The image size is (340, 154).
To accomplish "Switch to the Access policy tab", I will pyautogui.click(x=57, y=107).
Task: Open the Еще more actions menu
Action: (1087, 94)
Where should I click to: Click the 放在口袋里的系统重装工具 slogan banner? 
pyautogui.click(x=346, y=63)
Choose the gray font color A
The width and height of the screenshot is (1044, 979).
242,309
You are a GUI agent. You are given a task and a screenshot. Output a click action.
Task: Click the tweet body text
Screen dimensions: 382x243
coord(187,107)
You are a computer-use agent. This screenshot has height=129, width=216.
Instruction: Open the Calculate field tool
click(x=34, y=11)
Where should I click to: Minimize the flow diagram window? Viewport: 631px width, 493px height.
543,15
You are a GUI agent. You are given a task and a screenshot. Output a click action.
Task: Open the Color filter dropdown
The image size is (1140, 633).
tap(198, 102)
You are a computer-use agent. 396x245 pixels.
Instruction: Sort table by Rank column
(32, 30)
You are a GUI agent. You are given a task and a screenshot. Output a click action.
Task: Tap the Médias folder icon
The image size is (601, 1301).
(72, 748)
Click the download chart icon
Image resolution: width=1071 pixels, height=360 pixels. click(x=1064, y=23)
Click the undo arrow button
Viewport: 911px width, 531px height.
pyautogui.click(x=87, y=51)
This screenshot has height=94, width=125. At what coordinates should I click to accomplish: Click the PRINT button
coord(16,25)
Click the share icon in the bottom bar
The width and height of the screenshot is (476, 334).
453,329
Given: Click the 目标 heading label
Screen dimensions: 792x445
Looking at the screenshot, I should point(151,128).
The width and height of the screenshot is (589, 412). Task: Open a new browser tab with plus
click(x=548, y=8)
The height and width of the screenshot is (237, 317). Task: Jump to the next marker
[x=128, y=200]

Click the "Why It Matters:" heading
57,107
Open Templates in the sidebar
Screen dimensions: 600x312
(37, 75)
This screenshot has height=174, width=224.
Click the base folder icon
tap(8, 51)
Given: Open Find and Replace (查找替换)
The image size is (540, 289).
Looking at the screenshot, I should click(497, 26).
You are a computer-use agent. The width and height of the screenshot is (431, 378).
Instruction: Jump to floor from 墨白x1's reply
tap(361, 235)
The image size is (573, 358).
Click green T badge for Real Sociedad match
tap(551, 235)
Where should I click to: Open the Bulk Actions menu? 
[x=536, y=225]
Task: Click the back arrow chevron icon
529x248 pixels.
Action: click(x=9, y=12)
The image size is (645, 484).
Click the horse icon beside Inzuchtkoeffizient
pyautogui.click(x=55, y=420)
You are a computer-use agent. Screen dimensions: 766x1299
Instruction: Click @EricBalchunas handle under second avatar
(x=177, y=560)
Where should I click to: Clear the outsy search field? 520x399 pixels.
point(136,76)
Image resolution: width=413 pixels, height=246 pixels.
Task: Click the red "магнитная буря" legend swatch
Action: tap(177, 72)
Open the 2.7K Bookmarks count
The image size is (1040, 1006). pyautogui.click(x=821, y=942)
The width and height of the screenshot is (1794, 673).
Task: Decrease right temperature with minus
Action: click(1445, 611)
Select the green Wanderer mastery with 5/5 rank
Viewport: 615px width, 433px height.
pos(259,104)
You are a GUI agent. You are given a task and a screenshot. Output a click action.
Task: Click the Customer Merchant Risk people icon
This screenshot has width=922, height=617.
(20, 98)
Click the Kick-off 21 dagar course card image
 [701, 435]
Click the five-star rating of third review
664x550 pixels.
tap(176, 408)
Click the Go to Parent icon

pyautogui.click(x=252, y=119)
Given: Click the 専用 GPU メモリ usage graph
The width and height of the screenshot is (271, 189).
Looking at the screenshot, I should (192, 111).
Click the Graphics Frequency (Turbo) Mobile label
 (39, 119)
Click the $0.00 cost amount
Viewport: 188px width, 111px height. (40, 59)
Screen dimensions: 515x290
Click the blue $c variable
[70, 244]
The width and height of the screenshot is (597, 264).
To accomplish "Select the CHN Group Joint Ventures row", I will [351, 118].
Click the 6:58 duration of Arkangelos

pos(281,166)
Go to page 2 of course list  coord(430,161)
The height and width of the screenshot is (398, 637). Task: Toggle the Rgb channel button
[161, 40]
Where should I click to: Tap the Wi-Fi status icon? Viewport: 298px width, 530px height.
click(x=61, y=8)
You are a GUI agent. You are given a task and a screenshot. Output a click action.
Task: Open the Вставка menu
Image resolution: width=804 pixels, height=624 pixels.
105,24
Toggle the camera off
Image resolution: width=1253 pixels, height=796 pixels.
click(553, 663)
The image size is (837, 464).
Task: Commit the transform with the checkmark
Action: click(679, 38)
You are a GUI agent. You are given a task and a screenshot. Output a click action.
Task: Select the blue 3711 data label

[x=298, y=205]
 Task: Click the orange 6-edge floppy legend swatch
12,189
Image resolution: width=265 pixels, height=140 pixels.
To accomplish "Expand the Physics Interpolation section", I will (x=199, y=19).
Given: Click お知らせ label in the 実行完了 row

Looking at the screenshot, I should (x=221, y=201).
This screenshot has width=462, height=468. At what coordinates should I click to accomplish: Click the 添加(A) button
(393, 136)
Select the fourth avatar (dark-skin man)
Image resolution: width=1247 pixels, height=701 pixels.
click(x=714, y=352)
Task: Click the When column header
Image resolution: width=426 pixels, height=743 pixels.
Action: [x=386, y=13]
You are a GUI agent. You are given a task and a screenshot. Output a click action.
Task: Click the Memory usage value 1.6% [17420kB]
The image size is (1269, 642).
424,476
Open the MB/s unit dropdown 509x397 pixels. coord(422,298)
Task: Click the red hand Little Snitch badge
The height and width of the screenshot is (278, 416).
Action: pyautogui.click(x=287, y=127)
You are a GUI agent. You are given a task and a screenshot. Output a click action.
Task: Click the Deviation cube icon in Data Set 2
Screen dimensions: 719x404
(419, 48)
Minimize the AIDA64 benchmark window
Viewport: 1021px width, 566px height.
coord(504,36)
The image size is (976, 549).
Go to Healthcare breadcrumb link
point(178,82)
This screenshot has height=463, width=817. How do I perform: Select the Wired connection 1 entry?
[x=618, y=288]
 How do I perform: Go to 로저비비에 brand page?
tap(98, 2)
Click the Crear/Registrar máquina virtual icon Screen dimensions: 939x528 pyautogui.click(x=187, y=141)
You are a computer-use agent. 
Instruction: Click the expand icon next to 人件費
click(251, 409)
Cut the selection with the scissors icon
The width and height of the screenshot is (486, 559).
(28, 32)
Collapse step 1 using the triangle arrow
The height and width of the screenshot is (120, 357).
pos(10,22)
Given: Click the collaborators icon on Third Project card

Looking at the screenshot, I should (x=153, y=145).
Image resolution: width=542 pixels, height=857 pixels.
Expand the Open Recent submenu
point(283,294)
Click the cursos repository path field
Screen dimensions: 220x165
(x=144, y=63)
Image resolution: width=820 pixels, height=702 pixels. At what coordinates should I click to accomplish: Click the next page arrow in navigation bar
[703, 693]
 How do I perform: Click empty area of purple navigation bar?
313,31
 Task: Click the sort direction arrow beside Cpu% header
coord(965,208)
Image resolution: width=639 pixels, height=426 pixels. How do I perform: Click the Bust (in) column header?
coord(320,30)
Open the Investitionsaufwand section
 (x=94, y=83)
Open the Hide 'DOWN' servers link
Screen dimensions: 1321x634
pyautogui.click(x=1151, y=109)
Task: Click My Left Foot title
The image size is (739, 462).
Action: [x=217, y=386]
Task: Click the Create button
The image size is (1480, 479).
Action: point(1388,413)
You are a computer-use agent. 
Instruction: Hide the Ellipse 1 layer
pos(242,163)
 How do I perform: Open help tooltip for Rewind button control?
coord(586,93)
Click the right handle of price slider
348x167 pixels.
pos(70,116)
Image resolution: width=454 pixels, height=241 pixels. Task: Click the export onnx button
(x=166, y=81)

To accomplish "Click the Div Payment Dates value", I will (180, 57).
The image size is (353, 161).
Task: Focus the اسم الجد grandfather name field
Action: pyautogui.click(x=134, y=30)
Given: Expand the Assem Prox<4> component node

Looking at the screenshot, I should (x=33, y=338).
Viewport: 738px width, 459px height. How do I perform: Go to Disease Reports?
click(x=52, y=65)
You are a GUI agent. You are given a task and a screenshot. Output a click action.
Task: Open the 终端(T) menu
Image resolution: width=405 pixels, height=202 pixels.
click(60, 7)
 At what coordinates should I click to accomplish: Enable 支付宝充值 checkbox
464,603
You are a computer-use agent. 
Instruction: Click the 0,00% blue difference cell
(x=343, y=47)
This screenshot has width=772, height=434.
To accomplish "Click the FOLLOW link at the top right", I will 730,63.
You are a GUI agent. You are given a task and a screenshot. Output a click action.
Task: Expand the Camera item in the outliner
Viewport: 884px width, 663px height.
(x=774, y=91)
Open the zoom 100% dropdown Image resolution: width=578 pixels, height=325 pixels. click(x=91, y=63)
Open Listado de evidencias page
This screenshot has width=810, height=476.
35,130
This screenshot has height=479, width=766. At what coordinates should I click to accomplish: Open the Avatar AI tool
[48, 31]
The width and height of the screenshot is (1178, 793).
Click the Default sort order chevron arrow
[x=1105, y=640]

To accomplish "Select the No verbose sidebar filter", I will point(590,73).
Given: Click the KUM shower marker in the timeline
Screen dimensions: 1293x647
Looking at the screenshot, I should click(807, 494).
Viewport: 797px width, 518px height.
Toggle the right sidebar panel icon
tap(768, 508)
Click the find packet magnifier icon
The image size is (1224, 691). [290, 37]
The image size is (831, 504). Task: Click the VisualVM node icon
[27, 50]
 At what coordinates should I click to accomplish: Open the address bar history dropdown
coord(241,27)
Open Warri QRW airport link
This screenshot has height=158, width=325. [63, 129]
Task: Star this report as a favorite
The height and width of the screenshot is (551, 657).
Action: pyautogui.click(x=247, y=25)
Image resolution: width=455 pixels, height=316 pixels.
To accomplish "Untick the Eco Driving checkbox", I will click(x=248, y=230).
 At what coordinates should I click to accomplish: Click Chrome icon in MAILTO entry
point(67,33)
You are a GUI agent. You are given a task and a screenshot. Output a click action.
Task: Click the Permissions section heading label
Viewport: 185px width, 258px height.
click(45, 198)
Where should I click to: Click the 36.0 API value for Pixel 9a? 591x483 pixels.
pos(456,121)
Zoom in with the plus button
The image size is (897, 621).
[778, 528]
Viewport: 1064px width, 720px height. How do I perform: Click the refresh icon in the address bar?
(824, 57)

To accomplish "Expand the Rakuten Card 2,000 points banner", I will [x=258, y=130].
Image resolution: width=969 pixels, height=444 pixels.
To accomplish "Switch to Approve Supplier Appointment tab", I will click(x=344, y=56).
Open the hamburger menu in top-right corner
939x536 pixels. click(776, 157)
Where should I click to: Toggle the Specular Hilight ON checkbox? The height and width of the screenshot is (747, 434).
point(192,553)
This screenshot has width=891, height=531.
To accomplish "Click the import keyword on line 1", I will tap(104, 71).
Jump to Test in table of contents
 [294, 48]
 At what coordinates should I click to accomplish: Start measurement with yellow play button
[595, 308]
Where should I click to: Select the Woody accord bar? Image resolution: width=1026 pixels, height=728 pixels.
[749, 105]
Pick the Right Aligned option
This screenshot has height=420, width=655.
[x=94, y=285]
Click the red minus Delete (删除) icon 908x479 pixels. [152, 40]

• _TASK TO CARRY OUT_
From the data above, copy every line where "filter" appears.

• _THE COMPLETED TASK_
Task: Open the Color filter dropdown
To accomplish "Select the No verbose sidebar filter", I will point(590,73).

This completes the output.